Our course along South America’s Caribbean coast tracked the same route that Spanish ships cruised more than 400 hundred years ago in search of New World gold and silver. It was a heist of gigantic proportions—Incan treasures and others’ mineral wealth that filled the coffers of Spanish royalty back in Valladolid and Madrid. As we approached Colombia’s Guajira Peninsula known for its strong winds, we experienced gusts up to 40 knots. While our high-tech Kevlar foresail handle the fresh gale with ease, I thought about explorer Alonso de Ojeda during his 1499 expedition here. He and his crew were the first Europeans to ever see this coast. His tiny fleet of three, 15th century boxy caravels must have struggled mightily in these seas.

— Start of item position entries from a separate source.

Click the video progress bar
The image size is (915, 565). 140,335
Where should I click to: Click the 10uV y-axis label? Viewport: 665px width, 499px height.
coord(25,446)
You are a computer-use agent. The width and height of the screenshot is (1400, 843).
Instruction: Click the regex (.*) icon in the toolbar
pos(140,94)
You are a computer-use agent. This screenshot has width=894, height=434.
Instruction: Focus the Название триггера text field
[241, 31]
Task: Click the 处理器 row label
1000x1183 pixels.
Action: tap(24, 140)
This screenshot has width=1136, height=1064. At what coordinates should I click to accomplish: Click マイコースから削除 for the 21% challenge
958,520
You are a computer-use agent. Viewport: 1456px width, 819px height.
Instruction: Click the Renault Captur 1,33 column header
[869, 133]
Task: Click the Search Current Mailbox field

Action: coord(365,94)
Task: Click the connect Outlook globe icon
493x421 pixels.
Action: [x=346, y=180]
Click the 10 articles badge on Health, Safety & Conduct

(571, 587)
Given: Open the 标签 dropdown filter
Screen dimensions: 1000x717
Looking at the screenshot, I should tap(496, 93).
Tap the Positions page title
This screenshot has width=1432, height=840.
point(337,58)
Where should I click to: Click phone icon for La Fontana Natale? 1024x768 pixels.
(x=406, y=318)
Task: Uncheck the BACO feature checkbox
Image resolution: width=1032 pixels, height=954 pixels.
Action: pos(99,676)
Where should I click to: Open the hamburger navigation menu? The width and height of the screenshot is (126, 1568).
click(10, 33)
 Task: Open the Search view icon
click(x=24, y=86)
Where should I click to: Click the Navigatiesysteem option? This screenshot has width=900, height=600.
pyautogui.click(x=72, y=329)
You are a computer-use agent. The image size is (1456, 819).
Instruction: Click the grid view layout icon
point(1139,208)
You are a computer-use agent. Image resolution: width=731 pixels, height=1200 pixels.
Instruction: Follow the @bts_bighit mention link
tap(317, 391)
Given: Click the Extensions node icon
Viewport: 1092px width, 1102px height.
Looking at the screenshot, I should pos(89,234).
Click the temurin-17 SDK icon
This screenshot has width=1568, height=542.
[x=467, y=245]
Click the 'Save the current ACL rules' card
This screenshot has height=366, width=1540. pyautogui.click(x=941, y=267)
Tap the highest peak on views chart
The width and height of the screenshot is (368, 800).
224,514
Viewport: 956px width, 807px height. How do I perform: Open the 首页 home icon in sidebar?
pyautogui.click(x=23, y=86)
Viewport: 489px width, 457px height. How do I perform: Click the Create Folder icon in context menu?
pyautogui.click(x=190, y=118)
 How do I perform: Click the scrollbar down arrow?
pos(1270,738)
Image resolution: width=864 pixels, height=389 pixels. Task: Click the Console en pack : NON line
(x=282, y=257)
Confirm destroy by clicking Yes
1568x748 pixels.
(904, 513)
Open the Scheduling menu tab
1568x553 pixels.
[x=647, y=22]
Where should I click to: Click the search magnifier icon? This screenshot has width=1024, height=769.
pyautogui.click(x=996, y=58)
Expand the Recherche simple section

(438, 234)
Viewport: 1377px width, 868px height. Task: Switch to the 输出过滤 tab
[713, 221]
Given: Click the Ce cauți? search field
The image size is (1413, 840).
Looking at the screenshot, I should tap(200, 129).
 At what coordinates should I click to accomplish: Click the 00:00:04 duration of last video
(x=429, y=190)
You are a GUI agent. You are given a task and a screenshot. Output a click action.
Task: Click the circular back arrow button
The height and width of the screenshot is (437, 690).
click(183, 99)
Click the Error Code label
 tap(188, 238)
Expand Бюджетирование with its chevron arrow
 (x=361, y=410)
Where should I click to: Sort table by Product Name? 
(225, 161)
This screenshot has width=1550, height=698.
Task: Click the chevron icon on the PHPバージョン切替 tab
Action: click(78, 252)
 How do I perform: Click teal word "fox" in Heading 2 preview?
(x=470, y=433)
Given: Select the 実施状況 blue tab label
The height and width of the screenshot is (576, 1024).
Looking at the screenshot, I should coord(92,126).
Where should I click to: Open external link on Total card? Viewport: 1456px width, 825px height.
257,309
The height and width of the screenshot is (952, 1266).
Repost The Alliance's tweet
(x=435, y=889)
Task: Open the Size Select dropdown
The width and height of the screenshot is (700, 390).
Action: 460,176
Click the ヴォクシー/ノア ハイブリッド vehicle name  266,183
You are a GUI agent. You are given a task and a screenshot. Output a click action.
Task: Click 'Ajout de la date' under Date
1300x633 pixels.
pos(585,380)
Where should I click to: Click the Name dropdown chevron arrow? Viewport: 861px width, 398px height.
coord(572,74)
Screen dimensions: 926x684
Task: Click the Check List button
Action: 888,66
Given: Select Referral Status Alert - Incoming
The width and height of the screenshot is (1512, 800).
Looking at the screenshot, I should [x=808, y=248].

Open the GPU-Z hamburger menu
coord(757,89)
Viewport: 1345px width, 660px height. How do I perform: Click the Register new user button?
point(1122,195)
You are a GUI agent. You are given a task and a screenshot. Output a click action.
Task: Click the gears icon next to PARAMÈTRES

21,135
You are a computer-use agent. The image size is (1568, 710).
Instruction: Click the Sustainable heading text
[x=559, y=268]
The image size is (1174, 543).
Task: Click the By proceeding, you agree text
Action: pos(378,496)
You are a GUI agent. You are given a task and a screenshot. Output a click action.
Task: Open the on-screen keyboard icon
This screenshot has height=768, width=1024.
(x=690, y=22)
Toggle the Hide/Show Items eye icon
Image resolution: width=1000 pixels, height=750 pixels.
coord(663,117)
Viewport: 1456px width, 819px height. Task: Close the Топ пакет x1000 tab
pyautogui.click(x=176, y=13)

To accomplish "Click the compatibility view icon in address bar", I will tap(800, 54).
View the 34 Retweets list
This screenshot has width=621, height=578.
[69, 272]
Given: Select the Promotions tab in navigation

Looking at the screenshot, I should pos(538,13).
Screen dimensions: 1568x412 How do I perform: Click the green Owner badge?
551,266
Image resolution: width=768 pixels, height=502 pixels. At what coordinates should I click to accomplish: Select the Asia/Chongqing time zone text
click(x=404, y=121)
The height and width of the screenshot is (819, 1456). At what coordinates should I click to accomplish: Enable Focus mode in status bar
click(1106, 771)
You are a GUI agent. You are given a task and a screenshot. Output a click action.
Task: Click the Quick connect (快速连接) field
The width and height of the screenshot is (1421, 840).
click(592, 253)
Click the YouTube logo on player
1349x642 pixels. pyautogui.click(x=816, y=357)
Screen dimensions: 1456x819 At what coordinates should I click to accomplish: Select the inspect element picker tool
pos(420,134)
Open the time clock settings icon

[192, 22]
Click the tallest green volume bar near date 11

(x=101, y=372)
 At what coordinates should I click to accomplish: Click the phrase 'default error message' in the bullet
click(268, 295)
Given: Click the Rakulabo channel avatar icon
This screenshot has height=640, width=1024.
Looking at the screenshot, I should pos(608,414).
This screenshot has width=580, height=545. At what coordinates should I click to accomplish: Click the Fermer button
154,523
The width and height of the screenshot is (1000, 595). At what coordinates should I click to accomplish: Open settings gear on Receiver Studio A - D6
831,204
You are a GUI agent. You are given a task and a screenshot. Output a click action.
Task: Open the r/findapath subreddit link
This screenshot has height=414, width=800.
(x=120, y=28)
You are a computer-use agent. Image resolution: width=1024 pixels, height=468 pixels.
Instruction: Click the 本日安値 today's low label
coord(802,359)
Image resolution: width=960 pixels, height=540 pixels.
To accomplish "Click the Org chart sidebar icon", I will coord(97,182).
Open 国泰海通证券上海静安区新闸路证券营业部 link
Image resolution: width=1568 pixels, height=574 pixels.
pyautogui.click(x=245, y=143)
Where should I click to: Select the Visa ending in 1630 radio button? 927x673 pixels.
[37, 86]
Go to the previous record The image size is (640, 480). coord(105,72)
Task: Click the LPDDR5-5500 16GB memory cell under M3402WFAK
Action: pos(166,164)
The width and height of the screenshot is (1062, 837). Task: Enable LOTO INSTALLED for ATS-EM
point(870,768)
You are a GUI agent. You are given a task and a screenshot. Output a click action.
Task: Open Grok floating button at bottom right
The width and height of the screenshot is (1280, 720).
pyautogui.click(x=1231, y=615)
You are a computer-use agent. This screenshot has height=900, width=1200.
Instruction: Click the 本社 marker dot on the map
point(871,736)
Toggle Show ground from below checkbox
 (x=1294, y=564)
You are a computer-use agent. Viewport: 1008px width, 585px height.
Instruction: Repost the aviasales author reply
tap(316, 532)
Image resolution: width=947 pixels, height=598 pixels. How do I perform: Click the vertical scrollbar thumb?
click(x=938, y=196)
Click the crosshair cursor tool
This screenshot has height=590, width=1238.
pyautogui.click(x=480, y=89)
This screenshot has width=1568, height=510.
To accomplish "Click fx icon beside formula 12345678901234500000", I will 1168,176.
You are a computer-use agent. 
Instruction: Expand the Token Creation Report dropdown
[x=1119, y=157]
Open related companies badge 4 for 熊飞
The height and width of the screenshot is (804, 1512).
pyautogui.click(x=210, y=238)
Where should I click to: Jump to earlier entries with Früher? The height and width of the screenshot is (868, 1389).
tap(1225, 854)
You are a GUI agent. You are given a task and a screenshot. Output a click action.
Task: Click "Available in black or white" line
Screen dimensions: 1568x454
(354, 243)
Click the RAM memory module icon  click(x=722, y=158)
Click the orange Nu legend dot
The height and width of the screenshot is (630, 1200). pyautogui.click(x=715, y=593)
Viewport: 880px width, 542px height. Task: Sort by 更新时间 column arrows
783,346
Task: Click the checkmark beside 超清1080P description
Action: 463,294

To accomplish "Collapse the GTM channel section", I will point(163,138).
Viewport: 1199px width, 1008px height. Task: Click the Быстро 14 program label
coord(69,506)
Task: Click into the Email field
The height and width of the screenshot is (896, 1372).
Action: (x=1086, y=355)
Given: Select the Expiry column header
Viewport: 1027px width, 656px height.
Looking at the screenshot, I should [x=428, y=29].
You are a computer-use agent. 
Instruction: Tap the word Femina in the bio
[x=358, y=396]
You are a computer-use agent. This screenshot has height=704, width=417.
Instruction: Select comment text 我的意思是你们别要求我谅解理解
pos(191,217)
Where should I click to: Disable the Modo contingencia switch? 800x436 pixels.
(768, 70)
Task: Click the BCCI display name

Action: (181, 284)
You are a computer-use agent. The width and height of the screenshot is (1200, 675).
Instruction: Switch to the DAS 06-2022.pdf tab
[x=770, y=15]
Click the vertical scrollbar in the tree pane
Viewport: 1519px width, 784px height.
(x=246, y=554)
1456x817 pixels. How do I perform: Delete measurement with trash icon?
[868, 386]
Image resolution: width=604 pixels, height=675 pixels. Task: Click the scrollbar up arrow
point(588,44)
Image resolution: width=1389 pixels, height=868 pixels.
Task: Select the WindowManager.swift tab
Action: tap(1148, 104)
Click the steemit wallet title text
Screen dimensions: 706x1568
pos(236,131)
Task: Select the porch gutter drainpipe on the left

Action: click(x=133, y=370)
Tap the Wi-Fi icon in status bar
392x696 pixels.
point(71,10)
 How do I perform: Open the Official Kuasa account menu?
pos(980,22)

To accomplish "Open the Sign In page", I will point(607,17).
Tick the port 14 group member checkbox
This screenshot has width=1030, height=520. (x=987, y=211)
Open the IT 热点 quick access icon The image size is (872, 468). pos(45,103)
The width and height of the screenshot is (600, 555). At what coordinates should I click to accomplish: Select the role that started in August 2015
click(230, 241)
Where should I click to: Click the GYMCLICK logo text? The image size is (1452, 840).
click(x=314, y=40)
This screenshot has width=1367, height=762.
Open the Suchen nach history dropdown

After a three-day sail from Curacao, we made landfall at Santa Marta, the first of Spain’s settlements along the Colombian coast. It was conquistador Rodrigo de Bastidas who founded the town in July 1525, wrestling away land and what gold could be found among the Tayrona Indians.
Santa Marta today boasts nearly a half million residents. It is a loud, bustling regional commercial center. Our marina, located in the industrial heart of the harbor, gave us no respite from the noise. Add the reverie and frenzied preparations for Carnival about to begin in days, and it was time to get out of town.
By Day 2 we took off for some peace and quiet in the mountains. We caught a collectivo bus and headed for the Sierra Nevada crossroads of Minca.
This small village 650 meters above the sea is a popular hangout for back packers. They gather here to do off-road biking, hiking and visits to nearby waterfalls. We chose to hop on moto-taxis and bounce up a steep dirt track for 20 minutes to the La Victoria coffee plantation. It’s a splendid old hacienda that began in 1892. Much of its ‘industrial age’ equipment is still used producing delicious organic coffee from the beans gathered on the finca’s steep slopes. Back in Minca we strolled a dirt road out of town and were treated to some of the 350 species of birds that reside here. Flocks of screaming parrots flew overhead. Horses passed us along the way. But the find of the day was rufous breasted jacamar sporting green iridescent plumage and a long bill. The bird looked like a hummingbird on steroids. The one we saw though was eight inches long, much bigger than any hummer. We ended the afternoon back in town at the Lazy Cat Restaurant for a late lunch. The garden tables at the back were occupied so we ended up on the front porch watching village life pass slowly by. I drank a delicious Happy Toucan Irish ale made by Minca’s upstart microbrewery, Nevada Cerveceria. They also brew Happy Jaguar, a golden pilsner.
The next morning, we cast off from Santa Marta and headed west to the Panamá Canal. It was two days of little wind and constant motoring. We were greeted by a floating armada of freighters outside Colón. Dozens of vessels were queued up, waiting for passage through the canal. This extraordinary sight gave perspective to the enormous scope of world trade and commerce that exists in our modern world. We maneuvered through the big ships and docked at the Shelter Bay Marina. Our time aboard was over. Our boat will now head through the canal with our two mates, Andy & Sadie and a new crew to begin a Pacific voyage that will last years.
We packed our bags, and after a few days wandering the alleys in Panamá, flew back to Bonaire. Looking down at the Caribbean from 30,000 feet, our two-hour flight covered what we had sailed in five days. But sailing along the tenth latitude was much more rewarding. As J.R.R. Tolkien once wrote, “Not all those who wander are lost.” Rather, we just set a different course.